Alberta Fuel Tax: Rates, Exemptions, and Rebates

Learn how Alberta fuel tax works, including quarterly rate changes, exemptions for farmers and certain users, and what carriers need to know about IFTA.

Alberta’s provincial fuel tax sits at a base rate of 13 cents per litre on gasoline and diesel, though the actual rate you pay shifts every quarter depending on global oil prices. The province adjusts the tax under its Fuel Tax Relief Program, and when West Texas Intermediate crude climbs high enough, the tax can drop to zero. Below 80 USD per barrel, you pay the full 13 cents. On top of the provincial levy, federal excise taxes apply to fuel purchases, making the total tax load on a litre of gas higher than the provincial rate alone.

How the Quarterly Rate Adjustment Works

Alberta does not charge a flat fuel tax year-round. Under the Fuel Tax Relief Program, the province recalculates the tax rate every quarter on January 1, April 1, July 1, and October 1. The trigger is the average price of a barrel of West Texas Intermediate (WTI) oil over the 20 trading days before the 16th of the month immediately preceding the new quarter.1Alberta.ca. Tax, Levy, and Prescribed Interest Rates

The rate tiers work like this:

  • WTI at $90 USD or higher: Tax drops to 0 cents per litre.
  • WTI between $85 and $89.99 USD: Tax is 4.5 cents per litre.
  • WTI between $80 and $84.99 USD: Tax is 9 cents per litre.
  • WTI below $80 USD: Full tax of 13 cents per litre applies.

One guardrail worth knowing: the rate cannot increase by more than 9 cents per litre in a single quarter, which prevents a sudden jump from zero to the full rate if oil prices plunge between quarters.1Alberta.ca. Tax, Levy, and Prescribed Interest Rates Because oil prices fluctuate constantly, the rate that applies when you read this may differ from the base 13 cents. The Alberta government publishes the current rate on its Tax, Levy, and Prescribed Interest Rates page at the start of each quarter.
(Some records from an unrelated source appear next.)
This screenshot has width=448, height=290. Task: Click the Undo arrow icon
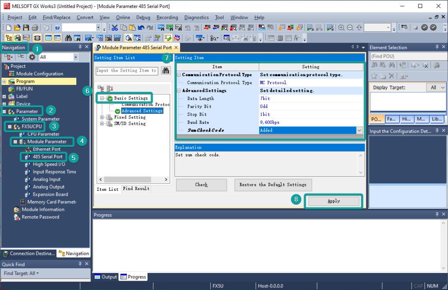pos(141,28)
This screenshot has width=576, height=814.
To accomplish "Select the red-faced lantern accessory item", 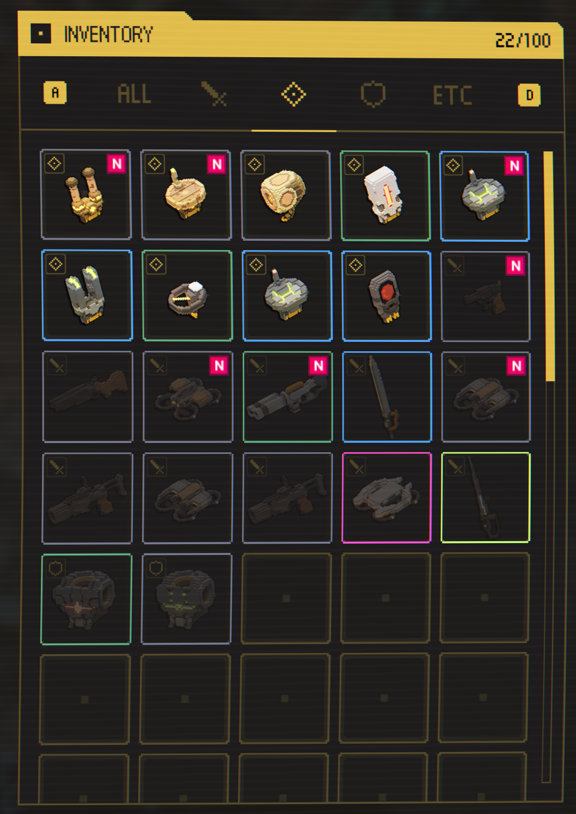I will click(x=387, y=296).
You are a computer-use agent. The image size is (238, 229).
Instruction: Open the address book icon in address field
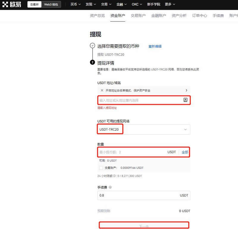pos(185,100)
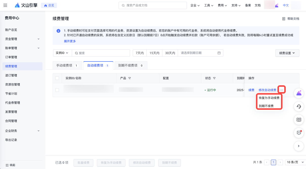Check the instance row checkbox

[57, 90]
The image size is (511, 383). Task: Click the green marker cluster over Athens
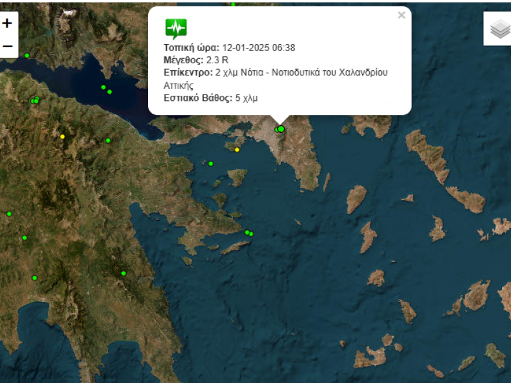click(280, 130)
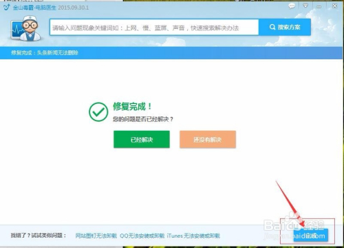The width and height of the screenshot is (344, 248).
Task: Click the doctor avatar with monitor icon
Action: tap(25, 28)
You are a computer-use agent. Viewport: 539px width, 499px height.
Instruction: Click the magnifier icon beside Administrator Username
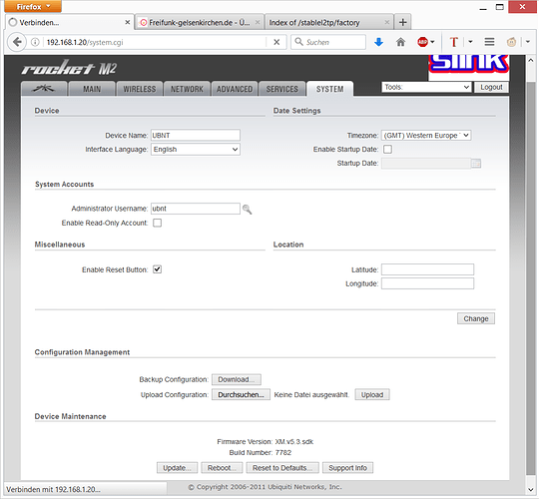click(x=248, y=209)
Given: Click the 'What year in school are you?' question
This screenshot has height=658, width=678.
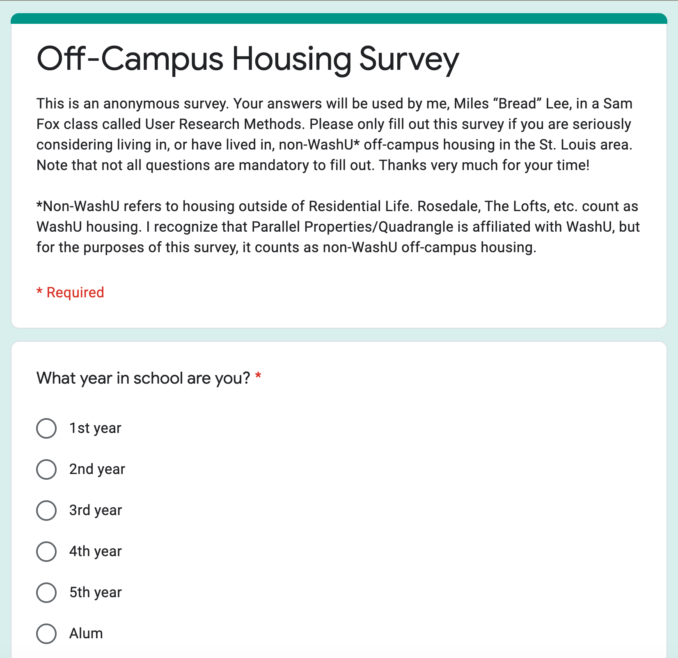Looking at the screenshot, I should pos(143,378).
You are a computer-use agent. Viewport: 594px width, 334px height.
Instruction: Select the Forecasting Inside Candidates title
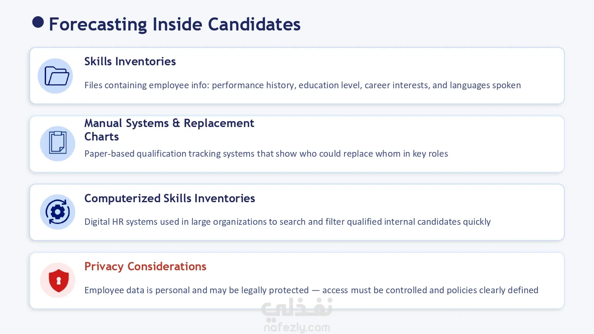click(x=175, y=24)
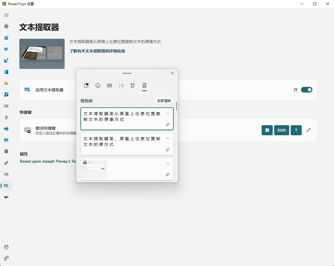Turn off the 启用文本提取器 toggle switch
This screenshot has height=266, width=334.
pyautogui.click(x=306, y=90)
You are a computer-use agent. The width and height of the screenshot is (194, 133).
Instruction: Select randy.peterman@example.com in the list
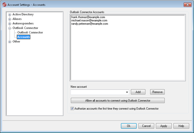click(89, 24)
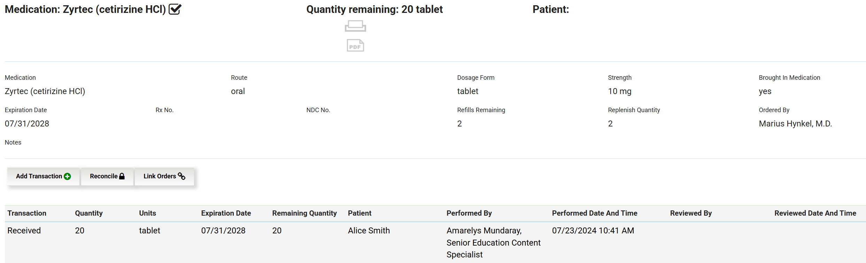Click Alice Smith in the patient column

[369, 231]
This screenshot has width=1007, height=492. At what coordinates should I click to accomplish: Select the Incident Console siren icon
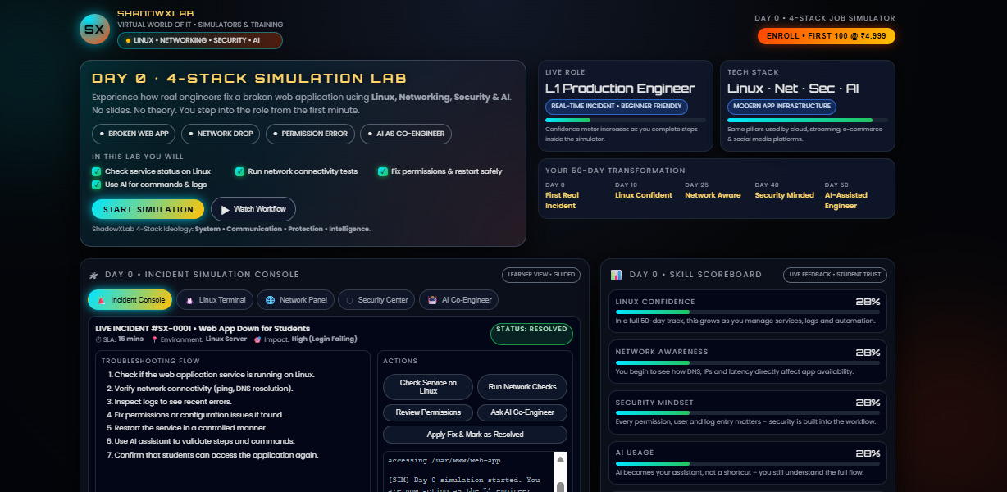point(101,300)
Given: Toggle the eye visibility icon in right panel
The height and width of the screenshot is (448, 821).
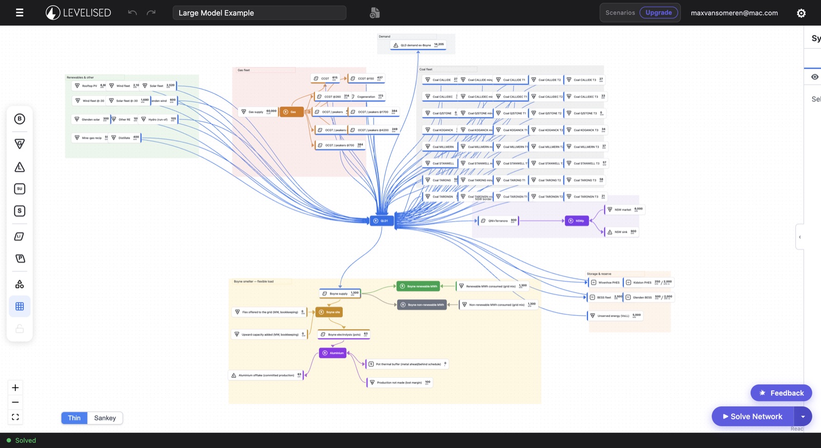Looking at the screenshot, I should tap(814, 77).
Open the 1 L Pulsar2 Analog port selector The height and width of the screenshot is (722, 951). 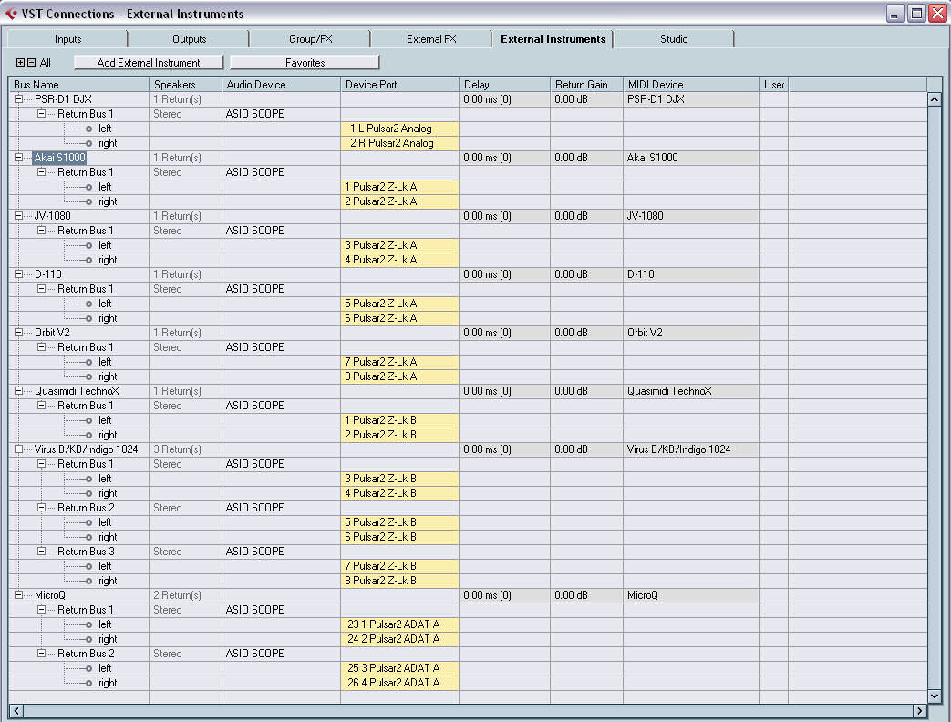[399, 129]
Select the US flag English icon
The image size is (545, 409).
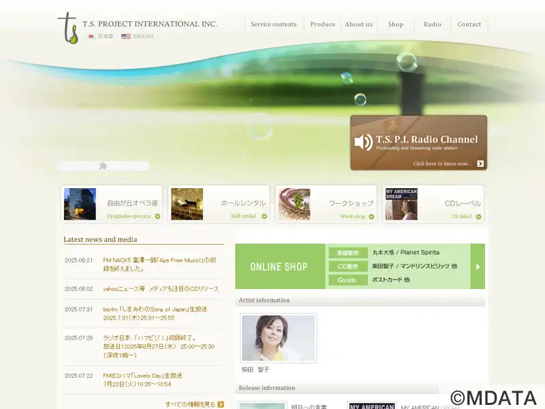click(x=126, y=36)
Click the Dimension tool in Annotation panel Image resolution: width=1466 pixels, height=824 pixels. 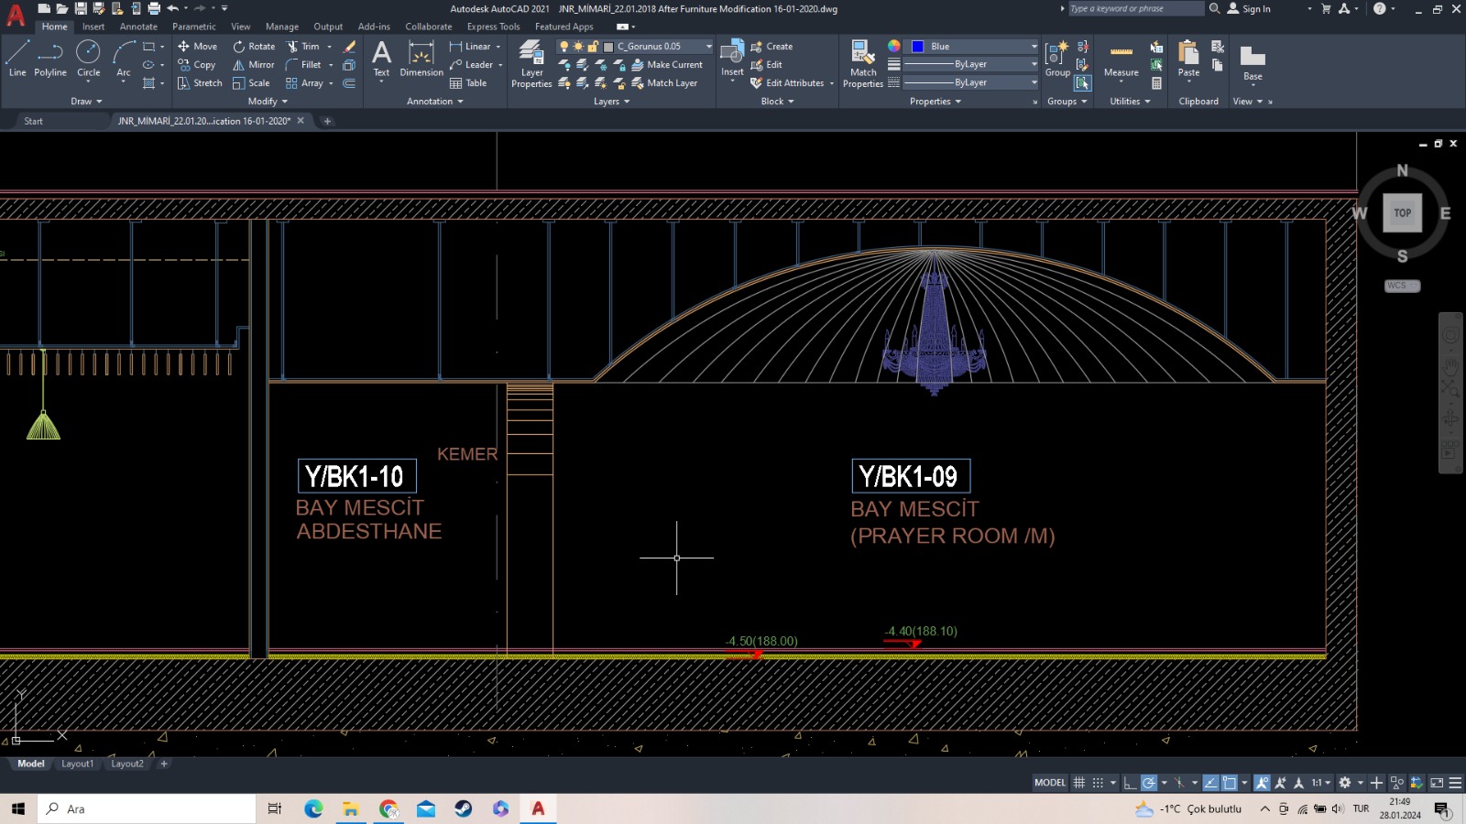coord(421,59)
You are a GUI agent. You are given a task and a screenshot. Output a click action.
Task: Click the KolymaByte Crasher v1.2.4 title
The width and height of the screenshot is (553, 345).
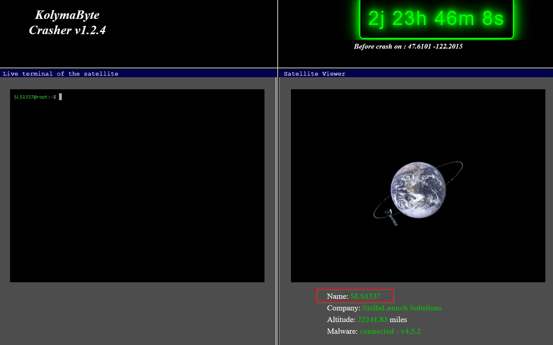coord(67,23)
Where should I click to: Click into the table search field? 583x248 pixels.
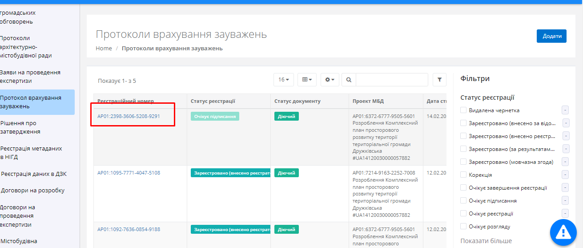pos(391,80)
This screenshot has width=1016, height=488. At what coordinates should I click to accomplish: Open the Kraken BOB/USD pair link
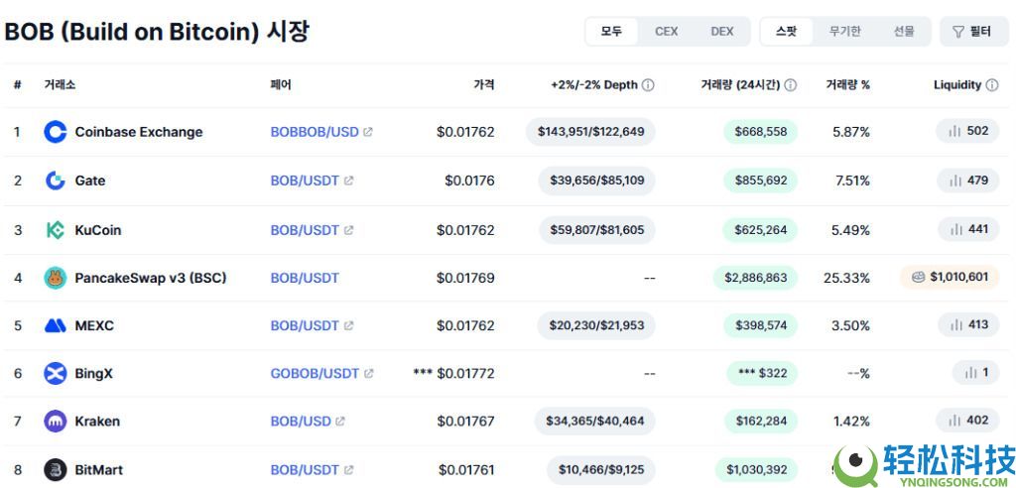click(x=301, y=421)
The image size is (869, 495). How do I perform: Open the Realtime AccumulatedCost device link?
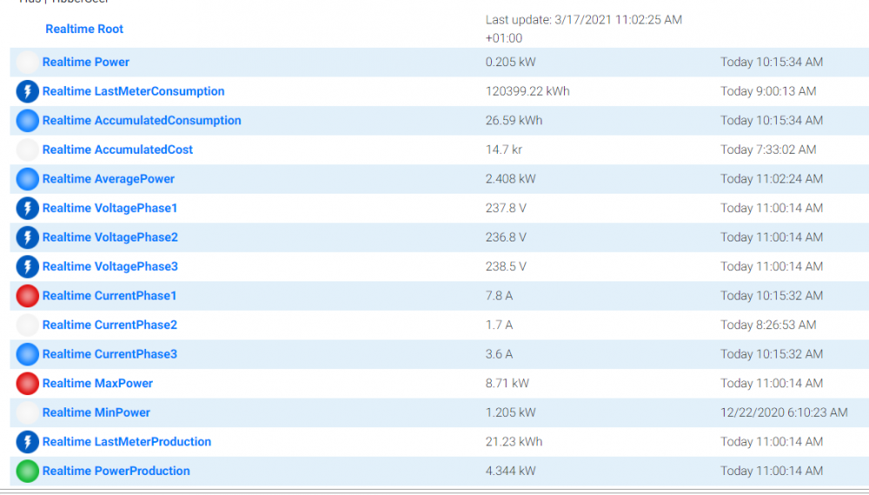tap(117, 149)
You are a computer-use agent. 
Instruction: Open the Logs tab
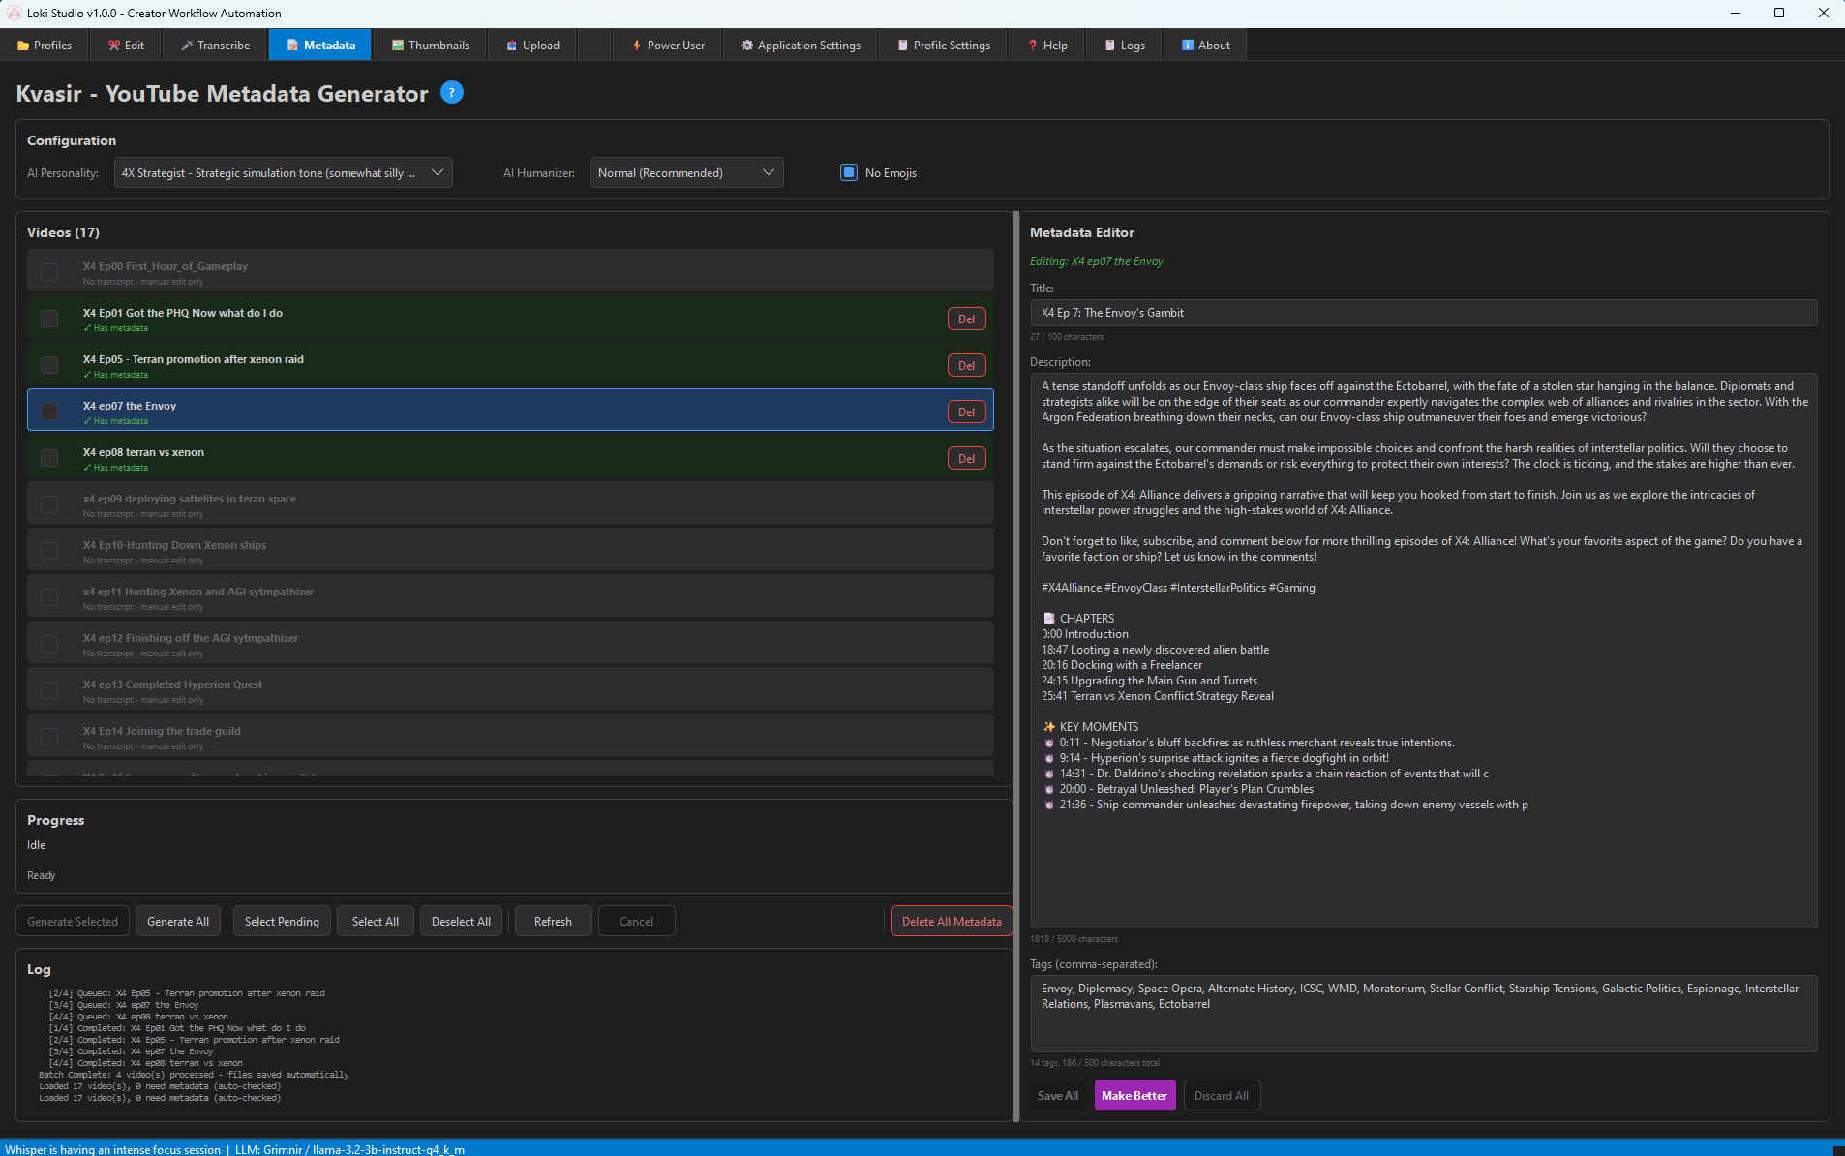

Types of Fuel Subject to the Tax

The Fuel Tax Act covers nearly every combustible fuel used for transportation or industrial power. The quarterly rate adjustments described above apply to clear gasoline, clear diesel, and related fuels like ethanol, biodiesel, bunker fuel, kerosene, methanol, and condensate when used to generate power in an engine.2Alberta.ca. Fuel Tax – Overview Aviation fuel and locomotive fuel each carry their own reporting requirements. Propane is taxed when used as motive fuel in a motor vehicle.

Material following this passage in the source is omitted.